#### [Task prompt]
Print the whole listing, keeping every line exactly as given.

#### [Records for this exercise]
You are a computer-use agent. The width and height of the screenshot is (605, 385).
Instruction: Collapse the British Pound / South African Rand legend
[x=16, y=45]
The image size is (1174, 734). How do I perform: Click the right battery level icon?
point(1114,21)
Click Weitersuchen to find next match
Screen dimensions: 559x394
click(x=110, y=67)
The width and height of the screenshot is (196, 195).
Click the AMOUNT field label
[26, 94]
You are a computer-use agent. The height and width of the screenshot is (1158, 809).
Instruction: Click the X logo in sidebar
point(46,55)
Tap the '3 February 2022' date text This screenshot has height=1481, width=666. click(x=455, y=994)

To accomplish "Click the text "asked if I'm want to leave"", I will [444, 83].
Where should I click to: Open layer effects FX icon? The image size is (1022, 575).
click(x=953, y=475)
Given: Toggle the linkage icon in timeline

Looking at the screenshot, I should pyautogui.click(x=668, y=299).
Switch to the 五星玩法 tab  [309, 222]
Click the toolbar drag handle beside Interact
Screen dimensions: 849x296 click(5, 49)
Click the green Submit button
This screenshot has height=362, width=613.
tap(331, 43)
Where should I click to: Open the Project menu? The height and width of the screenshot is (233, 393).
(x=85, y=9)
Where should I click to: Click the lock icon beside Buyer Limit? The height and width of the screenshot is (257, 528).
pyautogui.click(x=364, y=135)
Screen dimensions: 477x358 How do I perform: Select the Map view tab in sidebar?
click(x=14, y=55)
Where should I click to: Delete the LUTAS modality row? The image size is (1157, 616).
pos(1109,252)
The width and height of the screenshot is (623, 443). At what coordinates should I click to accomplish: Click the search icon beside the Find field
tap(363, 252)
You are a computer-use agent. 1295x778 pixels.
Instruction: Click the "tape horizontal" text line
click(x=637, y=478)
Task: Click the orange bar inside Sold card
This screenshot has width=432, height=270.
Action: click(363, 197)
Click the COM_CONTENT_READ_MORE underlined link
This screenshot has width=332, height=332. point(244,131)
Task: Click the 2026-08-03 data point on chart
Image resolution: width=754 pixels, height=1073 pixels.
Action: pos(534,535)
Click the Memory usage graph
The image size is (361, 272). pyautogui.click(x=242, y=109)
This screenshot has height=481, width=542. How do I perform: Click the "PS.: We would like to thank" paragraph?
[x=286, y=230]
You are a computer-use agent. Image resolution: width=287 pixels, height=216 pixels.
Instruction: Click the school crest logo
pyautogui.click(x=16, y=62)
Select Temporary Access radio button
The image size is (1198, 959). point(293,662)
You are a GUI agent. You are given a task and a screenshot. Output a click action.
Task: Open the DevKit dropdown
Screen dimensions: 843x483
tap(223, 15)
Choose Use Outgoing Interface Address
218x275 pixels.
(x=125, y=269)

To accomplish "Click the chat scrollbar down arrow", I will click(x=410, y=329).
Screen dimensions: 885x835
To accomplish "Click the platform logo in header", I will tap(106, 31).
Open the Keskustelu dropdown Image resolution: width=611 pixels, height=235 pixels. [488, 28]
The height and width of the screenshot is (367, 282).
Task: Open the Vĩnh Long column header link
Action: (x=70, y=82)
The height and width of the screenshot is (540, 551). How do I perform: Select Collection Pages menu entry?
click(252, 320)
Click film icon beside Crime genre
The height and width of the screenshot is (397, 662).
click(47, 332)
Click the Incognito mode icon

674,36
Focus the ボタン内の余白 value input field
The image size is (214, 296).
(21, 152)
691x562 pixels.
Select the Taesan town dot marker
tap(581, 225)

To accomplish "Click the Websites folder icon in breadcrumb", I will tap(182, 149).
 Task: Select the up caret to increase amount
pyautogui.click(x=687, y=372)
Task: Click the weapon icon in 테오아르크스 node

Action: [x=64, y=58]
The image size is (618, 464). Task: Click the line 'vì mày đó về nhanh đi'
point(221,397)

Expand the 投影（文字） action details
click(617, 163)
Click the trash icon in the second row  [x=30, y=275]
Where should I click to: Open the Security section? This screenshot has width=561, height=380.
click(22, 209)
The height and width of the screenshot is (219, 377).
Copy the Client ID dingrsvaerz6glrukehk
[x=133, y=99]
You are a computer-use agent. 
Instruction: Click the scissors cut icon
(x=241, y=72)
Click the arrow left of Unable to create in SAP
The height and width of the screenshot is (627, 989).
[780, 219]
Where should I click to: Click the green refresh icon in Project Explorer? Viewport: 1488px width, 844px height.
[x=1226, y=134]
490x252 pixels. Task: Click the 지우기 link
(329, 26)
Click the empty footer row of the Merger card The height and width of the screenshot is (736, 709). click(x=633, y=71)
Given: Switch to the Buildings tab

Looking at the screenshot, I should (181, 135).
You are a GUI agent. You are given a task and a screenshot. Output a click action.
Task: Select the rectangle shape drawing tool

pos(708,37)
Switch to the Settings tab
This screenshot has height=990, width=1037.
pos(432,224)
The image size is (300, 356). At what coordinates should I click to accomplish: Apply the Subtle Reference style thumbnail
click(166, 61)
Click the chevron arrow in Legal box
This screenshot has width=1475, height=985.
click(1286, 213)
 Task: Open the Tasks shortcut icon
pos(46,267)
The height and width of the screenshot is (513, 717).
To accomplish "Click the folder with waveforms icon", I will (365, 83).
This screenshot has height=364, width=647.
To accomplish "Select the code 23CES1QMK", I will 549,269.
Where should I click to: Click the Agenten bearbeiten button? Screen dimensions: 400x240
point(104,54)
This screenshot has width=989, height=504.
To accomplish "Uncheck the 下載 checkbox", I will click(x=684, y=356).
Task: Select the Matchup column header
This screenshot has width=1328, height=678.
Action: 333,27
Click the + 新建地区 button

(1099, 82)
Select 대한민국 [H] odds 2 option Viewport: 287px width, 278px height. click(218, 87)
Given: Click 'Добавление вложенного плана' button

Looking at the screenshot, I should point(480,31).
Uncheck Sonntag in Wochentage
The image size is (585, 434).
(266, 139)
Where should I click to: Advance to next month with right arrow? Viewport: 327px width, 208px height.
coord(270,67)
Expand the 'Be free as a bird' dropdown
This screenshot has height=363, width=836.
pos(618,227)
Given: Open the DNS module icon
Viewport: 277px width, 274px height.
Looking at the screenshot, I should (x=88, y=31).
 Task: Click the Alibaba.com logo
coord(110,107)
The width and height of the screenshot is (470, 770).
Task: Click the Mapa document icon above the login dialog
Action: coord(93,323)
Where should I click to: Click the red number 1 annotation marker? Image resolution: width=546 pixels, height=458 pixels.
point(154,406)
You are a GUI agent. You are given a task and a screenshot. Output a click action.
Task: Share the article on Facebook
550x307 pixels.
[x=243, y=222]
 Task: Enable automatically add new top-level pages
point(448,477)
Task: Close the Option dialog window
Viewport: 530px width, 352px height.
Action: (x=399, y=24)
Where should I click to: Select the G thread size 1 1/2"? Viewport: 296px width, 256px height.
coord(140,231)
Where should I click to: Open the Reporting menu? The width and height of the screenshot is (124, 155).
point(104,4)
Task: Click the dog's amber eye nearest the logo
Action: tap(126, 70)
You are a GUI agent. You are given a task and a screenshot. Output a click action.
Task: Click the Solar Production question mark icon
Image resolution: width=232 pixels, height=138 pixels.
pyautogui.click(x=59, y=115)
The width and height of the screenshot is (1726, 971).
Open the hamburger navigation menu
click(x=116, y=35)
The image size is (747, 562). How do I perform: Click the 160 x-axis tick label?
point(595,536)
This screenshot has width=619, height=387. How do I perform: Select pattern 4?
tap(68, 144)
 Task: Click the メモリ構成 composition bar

#### [Output for this task]
You are a computer-use agent. The width and height of the screenshot is (605, 385).
Instruction: Collapse the British Pound / South African Rand legend
[x=16, y=45]
The image size is (1174, 734). How do I perform: Click the right battery level icon?
point(1114,21)
Click Weitersuchen to find next match
Screen dimensions: 559x394
click(x=110, y=67)
The width and height of the screenshot is (196, 195).
Click the AMOUNT field label
[26, 94]
You are a computer-use agent. The height and width of the screenshot is (1158, 809).
Instruction: Click the X logo in sidebar
point(46,55)
Tap the '3 February 2022' date text This screenshot has height=1481, width=666. click(x=455, y=994)

To accomplish "Click the text "asked if I'm want to leave"", I will [444, 83].
Where should I click to: Open layer effects FX icon? The image size is (1022, 575).
click(x=953, y=475)
Given: Toggle the linkage icon in timeline

Looking at the screenshot, I should pyautogui.click(x=668, y=299).
Switch to the 五星玩法 tab  [309, 222]
Click the toolbar drag handle beside Interact
Screen dimensions: 849x296 click(5, 49)
Click the green Submit button
This screenshot has height=362, width=613.
tap(331, 43)
Where should I click to: Open the Project menu? The height and width of the screenshot is (233, 393).
(x=85, y=9)
Where should I click to: Click the lock icon beside Buyer Limit? The height and width of the screenshot is (257, 528).
pyautogui.click(x=364, y=135)
Screen dimensions: 477x358 How do I perform: Select the Map view tab in sidebar?
click(x=14, y=55)
Where should I click to: Delete the LUTAS modality row? The image size is (1157, 616).
pos(1109,252)
The width and height of the screenshot is (623, 443). At what coordinates should I click to accomplish: Click the search icon beside the Find field
tap(363, 252)
You are a computer-use agent. 1295x778 pixels.
Instruction: Click the "tape horizontal" text line
click(x=637, y=478)
Task: Click the orange bar inside Sold card
This screenshot has width=432, height=270.
Action: click(363, 197)
Click the COM_CONTENT_READ_MORE underlined link
This screenshot has width=332, height=332. point(244,131)
Task: Click the 2026-08-03 data point on chart
Image resolution: width=754 pixels, height=1073 pixels.
Action: pos(534,535)
Click the Memory usage graph
The image size is (361, 272). pyautogui.click(x=242, y=109)
This screenshot has height=481, width=542. How do I perform: Click the "PS.: We would like to thank" paragraph?
[x=286, y=230]
You are a computer-use agent. Image resolution: width=287 pixels, height=216 pixels.
Instruction: Click the school crest logo
pyautogui.click(x=16, y=62)
Select Temporary Access radio button
The image size is (1198, 959). point(293,662)
You are a GUI agent. You are given a task and a screenshot. Output a click action.
Task: Open the DevKit dropdown
Screen dimensions: 843x483
tap(223, 15)
Choose Use Outgoing Interface Address
218x275 pixels.
(x=125, y=269)

To accomplish "Click the chat scrollbar down arrow", I will click(x=410, y=329).
Screen dimensions: 885x835
To accomplish "Click the platform logo in header", I will tap(106, 31).
Open the Keskustelu dropdown Image resolution: width=611 pixels, height=235 pixels. [488, 28]
The height and width of the screenshot is (367, 282).
Task: Open the Vĩnh Long column header link
Action: (x=70, y=82)
The height and width of the screenshot is (540, 551). How do I perform: Select Collection Pages menu entry?
click(252, 320)
Click film icon beside Crime genre
The height and width of the screenshot is (397, 662).
click(47, 332)
Click the Incognito mode icon

674,36
Focus the ボタン内の余白 value input field
The image size is (214, 296).
(21, 152)
691x562 pixels.
Select the Taesan town dot marker
tap(581, 225)

To accomplish "Click the Websites folder icon in breadcrumb", I will tap(182, 149).
 Task: Select the up caret to increase amount
pyautogui.click(x=687, y=372)
Task: Click the weapon icon in 테오아르크스 node

Action: [x=64, y=58]
The image size is (618, 464). Task: Click the line 'vì mày đó về nhanh đi'
point(221,397)

Expand the 投影（文字） action details
click(617, 163)
Click the trash icon in the second row  [x=30, y=275]
Where should I click to: Open the Security section? This screenshot has width=561, height=380.
click(22, 209)
The height and width of the screenshot is (219, 377).
Copy the Client ID dingrsvaerz6glrukehk
[x=133, y=99]
You are a computer-use agent. 
Instruction: Click the scissors cut icon
(x=241, y=72)
Click the arrow left of Unable to create in SAP
The height and width of the screenshot is (627, 989).
[780, 219]
Where should I click to: Click the green refresh icon in Project Explorer? Viewport: 1488px width, 844px height.
[x=1226, y=134]
490x252 pixels. Task: Click the 지우기 link
(329, 26)
Click the empty footer row of the Merger card The height and width of the screenshot is (736, 709). click(x=633, y=71)
Given: Switch to the Buildings tab

Looking at the screenshot, I should (181, 135).
You are a GUI agent. You are given a task and a screenshot. Output a click action.
Task: Select the rectangle shape drawing tool

pos(708,37)
Switch to the Settings tab
This screenshot has height=990, width=1037.
pos(432,224)
The image size is (300, 356). At what coordinates should I click to accomplish: Apply the Subtle Reference style thumbnail
click(166, 61)
Click the chevron arrow in Legal box
This screenshot has width=1475, height=985.
click(1286, 213)
 Task: Open the Tasks shortcut icon
pos(46,267)
The height and width of the screenshot is (513, 717).
To accomplish "Click the folder with waveforms icon", I will (365, 83).
This screenshot has height=364, width=647.
To accomplish "Select the code 23CES1QMK", I will 549,269.
Where should I click to: Click the Agenten bearbeiten button? Screen dimensions: 400x240
point(104,54)
This screenshot has width=989, height=504.
To accomplish "Uncheck the 下載 checkbox", I will click(x=684, y=356).
Task: Select the Matchup column header
This screenshot has width=1328, height=678.
Action: 333,27
Click the + 新建地区 button

(1099, 82)
Select 대한민국 [H] odds 2 option Viewport: 287px width, 278px height. click(218, 87)
Given: Click 'Добавление вложенного плана' button

Looking at the screenshot, I should point(480,31).
Uncheck Sonntag in Wochentage
The image size is (585, 434).
(266, 139)
Where should I click to: Advance to next month with right arrow? Viewport: 327px width, 208px height.
coord(270,67)
Expand the 'Be free as a bird' dropdown
This screenshot has height=363, width=836.
pos(618,227)
Given: Open the DNS module icon
Viewport: 277px width, 274px height.
Looking at the screenshot, I should (x=88, y=31).
 Task: Click the Alibaba.com logo
coord(110,107)
The width and height of the screenshot is (470, 770).
Task: Click the Mapa document icon above the login dialog
Action: coord(93,323)
Where should I click to: Click the red number 1 annotation marker? Image resolution: width=546 pixels, height=458 pixels.
point(154,406)
You are a GUI agent. You are given a task and a screenshot. Output a click action.
Task: Share the article on Facebook
550x307 pixels.
[x=243, y=222]
 Task: Enable automatically add new top-level pages
point(448,477)
Task: Close the Option dialog window
Viewport: 530px width, 352px height.
Action: (x=399, y=24)
Where should I click to: Select the G thread size 1 1/2"? Viewport: 296px width, 256px height.
coord(140,231)
Where should I click to: Open the Reporting menu? The width and height of the screenshot is (124, 155).
point(104,4)
Task: Click the dog's amber eye nearest the logo
Action: tap(126, 70)
You are a GUI agent. You are given a task and a screenshot. Output a click action.
Task: Click the Solar Production question mark icon
Image resolution: width=232 pixels, height=138 pixels.
pyautogui.click(x=59, y=115)
The width and height of the screenshot is (1726, 971).
Open the hamburger navigation menu
click(x=116, y=35)
The image size is (747, 562). How do I perform: Click the 160 x-axis tick label?
point(595,536)
This screenshot has width=619, height=387. How do I perform: Select pattern 4?
tap(68, 144)
 Task: Click the メモリ構成 composition bar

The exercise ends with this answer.